Question

$$ {\displaystyle 2p+3>2(p-3)}$$

Answer

**step1 Expand the Right Side of the Inequality**

First, distribute the number on the right side of the inequality to simplify the expression within the parentheses.

$$2(p-3) = 2 \times p - 2 \times 3 = 2p - 6$$

So, the original inequality becomes:

$$2p+3 > 2p-6$$

**step2 Isolate the Constant Terms**

Next, subtract $$2p$$ from both sides of the inequality to gather the constant terms on one side. This will help us determine the relationship between the numbers without the variable.

$$2p+3 - 2p > 2p-6 - 2p$$

This simplifies to:

$$3 > -6$$

**step3 Determine the Solution Set**

Finally, we analyze the resulting statement. The statement $$3 > -6$$ is always true, regardless of the value of $$p$$. This means that any real number value for $$p$$ will satisfy the original inequality.

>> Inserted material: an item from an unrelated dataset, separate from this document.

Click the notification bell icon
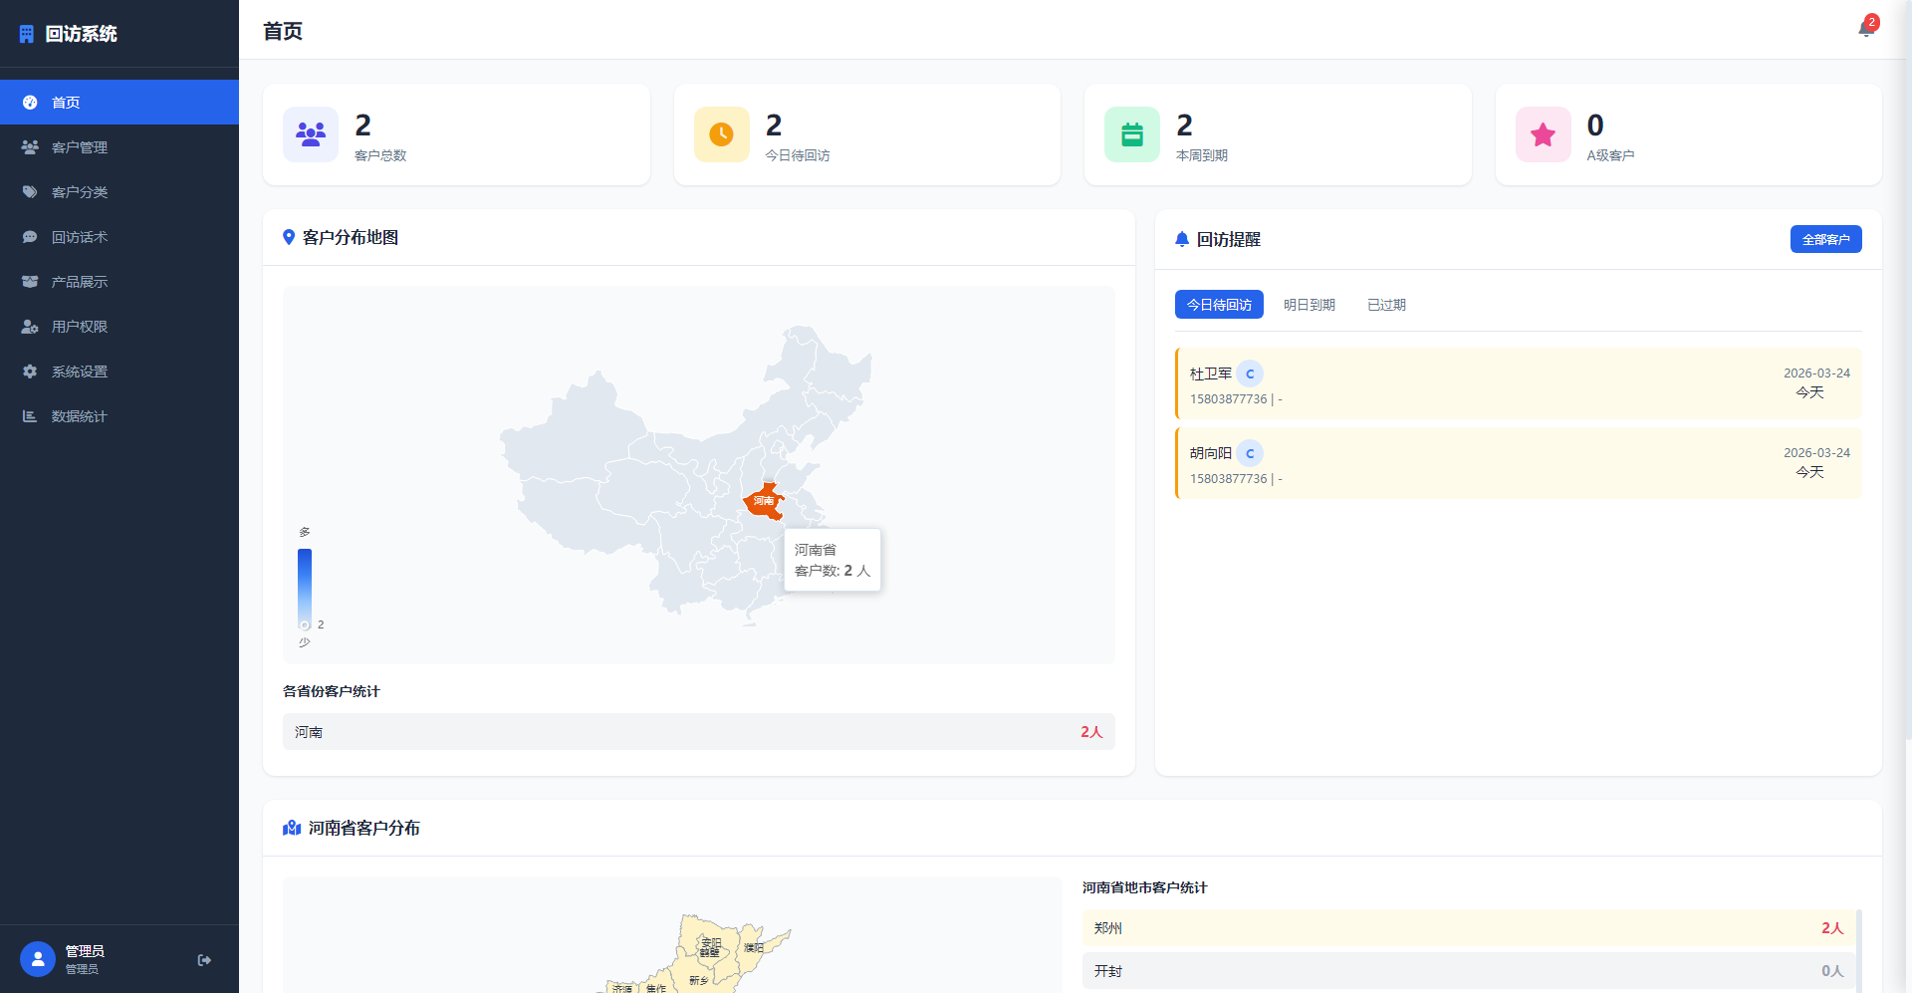This screenshot has width=1912, height=993. point(1865,29)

Therefore, the solution set includes all real numbers.

Alternative answer

Answer: All real numbers (or "p can be any number") All real numbers Explain
This is a question about solving linear inequalities . The solving step is:

First, I looked at the problem: $2p+3 > 2(p-3)$.
My first step is to get rid of the parentheses on the right side. I need to multiply 2 by both 'p' and '-3'.
So, $2(p-3)$ becomes $2p - 6$.
Now the inequality looks like: $2p+3 > 2p - 6$.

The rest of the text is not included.